• **Requirements**
Can you set out the entries from the line containing "The width and height of the screenshot is (670, 2576)." up to and including the line containing "coordinates (200, 1457)." as a Markdown table, with a Row column numbering each line and a Line column holding its text, and with blank lines left out?

• **Material provided**
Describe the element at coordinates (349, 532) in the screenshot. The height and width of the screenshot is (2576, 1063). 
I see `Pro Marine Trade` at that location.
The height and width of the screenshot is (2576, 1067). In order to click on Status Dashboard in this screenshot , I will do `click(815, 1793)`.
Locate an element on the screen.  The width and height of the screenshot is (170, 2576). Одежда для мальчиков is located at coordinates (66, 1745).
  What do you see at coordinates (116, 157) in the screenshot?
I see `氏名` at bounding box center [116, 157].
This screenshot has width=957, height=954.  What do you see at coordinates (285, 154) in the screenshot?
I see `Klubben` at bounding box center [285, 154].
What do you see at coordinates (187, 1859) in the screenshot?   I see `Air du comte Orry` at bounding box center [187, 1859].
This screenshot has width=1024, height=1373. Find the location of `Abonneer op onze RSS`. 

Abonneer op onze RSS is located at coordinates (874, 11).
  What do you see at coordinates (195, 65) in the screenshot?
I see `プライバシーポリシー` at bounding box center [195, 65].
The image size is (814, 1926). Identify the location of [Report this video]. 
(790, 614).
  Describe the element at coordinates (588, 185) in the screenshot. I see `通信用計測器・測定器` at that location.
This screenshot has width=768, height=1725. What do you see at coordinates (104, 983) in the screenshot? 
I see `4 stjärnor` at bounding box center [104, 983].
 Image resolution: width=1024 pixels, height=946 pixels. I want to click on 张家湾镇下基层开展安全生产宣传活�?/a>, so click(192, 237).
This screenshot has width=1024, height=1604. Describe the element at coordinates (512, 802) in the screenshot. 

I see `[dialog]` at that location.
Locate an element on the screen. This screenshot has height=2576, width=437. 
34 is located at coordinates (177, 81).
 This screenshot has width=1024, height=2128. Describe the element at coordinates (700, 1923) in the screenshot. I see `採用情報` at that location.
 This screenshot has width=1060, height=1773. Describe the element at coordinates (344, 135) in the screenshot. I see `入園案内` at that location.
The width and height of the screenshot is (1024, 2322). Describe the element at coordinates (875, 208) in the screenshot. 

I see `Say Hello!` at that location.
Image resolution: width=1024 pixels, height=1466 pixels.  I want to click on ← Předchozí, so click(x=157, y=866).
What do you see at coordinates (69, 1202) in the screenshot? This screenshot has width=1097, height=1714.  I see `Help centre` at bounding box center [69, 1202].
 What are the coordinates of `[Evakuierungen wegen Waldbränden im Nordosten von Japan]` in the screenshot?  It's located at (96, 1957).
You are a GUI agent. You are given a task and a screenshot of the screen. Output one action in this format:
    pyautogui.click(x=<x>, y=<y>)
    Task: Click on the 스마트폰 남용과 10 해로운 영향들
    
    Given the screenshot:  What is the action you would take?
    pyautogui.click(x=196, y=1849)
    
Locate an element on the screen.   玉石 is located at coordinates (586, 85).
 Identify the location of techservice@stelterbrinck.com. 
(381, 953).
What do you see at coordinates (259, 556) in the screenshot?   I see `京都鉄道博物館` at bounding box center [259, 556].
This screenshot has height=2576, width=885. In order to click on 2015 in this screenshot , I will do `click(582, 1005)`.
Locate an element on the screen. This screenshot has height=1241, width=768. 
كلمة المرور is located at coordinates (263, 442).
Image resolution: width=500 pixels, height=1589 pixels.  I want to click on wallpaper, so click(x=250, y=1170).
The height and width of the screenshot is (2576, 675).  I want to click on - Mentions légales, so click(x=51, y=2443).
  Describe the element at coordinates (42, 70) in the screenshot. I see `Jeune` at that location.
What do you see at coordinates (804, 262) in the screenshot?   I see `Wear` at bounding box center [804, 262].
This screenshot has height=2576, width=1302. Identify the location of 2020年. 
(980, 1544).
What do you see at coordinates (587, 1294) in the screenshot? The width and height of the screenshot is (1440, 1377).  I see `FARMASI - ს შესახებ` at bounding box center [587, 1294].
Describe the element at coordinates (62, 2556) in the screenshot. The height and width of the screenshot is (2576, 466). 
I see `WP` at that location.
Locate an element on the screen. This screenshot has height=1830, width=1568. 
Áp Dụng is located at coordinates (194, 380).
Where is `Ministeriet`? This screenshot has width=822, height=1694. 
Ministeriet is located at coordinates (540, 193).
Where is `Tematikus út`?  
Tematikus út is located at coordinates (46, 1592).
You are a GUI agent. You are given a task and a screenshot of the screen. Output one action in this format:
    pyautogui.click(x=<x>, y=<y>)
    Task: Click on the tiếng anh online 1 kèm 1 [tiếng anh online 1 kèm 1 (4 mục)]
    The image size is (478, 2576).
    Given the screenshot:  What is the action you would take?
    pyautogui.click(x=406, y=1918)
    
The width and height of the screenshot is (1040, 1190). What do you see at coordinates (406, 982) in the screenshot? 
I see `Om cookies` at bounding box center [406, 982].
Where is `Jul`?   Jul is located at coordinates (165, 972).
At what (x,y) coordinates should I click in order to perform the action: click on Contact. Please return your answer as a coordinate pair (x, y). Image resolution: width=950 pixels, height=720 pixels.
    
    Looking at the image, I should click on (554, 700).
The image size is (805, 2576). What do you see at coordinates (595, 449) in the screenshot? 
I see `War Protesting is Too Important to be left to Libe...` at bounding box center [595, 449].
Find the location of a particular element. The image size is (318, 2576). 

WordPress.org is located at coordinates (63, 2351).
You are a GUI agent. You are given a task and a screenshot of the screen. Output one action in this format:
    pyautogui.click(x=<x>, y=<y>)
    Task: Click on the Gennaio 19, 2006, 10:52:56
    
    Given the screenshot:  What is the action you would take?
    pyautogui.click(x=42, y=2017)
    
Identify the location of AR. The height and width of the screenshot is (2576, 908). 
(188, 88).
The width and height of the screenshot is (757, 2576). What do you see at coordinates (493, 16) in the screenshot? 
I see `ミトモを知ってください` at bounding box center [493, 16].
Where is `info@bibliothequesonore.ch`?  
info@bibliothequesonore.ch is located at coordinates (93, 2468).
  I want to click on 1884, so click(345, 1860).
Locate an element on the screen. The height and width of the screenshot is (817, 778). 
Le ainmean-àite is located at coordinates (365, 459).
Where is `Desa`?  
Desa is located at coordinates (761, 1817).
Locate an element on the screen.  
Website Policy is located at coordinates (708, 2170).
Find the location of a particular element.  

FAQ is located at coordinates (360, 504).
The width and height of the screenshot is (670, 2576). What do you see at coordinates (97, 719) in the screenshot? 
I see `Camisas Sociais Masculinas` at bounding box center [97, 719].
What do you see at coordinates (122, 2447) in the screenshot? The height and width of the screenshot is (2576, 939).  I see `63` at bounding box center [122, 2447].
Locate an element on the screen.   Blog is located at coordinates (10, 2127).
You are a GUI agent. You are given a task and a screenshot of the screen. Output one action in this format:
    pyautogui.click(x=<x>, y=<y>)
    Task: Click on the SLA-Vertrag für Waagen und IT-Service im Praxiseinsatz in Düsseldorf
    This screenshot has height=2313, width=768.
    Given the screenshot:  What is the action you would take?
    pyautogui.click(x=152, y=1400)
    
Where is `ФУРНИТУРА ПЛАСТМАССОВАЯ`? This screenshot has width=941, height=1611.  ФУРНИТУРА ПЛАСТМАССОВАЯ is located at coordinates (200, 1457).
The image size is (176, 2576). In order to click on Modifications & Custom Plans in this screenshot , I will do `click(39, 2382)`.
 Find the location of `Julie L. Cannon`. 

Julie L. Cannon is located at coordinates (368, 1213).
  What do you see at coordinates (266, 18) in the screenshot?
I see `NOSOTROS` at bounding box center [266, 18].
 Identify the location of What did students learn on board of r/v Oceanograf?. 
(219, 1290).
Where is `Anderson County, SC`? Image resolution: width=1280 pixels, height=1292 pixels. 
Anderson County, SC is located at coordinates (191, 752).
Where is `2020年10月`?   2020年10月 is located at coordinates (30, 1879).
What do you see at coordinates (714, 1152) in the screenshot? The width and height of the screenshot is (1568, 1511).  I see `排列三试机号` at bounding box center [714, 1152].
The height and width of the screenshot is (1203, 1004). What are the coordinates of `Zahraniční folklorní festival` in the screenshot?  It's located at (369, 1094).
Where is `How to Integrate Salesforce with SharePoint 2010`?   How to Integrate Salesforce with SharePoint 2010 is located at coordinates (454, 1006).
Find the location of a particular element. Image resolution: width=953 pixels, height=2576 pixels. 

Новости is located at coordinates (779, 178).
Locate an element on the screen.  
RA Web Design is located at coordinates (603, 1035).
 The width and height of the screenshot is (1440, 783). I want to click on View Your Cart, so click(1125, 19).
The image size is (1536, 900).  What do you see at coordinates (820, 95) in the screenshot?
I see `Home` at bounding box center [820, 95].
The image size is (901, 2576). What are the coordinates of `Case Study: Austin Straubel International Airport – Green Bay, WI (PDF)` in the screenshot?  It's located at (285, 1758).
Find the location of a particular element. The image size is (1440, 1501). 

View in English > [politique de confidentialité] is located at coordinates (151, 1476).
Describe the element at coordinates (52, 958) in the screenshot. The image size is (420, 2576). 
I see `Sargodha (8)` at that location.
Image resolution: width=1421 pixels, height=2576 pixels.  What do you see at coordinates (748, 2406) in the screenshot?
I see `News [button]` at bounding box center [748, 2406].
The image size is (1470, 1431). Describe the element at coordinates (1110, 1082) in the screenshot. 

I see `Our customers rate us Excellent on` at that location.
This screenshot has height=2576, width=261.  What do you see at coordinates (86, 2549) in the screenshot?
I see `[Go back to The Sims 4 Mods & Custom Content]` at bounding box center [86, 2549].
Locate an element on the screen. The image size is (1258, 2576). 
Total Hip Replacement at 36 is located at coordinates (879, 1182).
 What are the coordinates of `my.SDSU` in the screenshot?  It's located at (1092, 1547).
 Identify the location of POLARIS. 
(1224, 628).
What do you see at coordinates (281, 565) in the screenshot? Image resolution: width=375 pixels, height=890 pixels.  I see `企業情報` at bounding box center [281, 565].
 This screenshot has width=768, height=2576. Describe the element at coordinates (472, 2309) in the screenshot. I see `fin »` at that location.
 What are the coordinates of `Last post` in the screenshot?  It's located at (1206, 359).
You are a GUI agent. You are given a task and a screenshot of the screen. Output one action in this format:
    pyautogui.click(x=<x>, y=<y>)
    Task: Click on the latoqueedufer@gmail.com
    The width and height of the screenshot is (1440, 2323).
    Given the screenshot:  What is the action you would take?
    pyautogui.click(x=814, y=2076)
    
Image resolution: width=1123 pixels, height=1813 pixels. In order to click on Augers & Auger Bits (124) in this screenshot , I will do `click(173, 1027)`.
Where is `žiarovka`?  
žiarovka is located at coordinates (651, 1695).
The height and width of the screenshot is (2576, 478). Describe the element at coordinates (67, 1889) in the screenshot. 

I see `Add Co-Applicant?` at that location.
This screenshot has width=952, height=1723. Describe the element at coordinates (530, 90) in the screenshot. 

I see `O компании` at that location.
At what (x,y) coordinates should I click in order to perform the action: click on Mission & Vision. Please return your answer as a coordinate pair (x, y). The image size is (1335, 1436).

• **Response for this exercise**
| Row | Line |
|---|---|
| 1 | The width and height of the screenshot is (670, 2576). What do you see at coordinates (97, 719) in the screenshot?  |
| 2 | I see `Camisas Sociais Masculinas` at bounding box center [97, 719]. |
| 3 | What do you see at coordinates (122, 2447) in the screenshot? The height and width of the screenshot is (2576, 939).  I see `63` at bounding box center [122, 2447]. |
| 4 | Locate an element on the screen.   Blog is located at coordinates (10, 2127). |
| 5 | You are a GUI agent. You are given a task and a screenshot of the screen. Output one action in this format: |
| 6 |     pyautogui.click(x=<x>, y=<y>) |
| 7 |     Task: Click on the SLA-Vertrag für Waagen und IT-Service im Praxiseinsatz in Düsseldorf |
| 8 |     This screenshot has height=2313, width=768. |
| 9 |     Given the screenshot:  What is the action you would take? |
| 10 |     pyautogui.click(x=152, y=1400) |
| 11 | Where is `ФУРНИТУРА ПЛАСТМАССОВАЯ`? This screenshot has width=941, height=1611.  ФУРНИТУРА ПЛАСТМАССОВАЯ is located at coordinates (200, 1457). |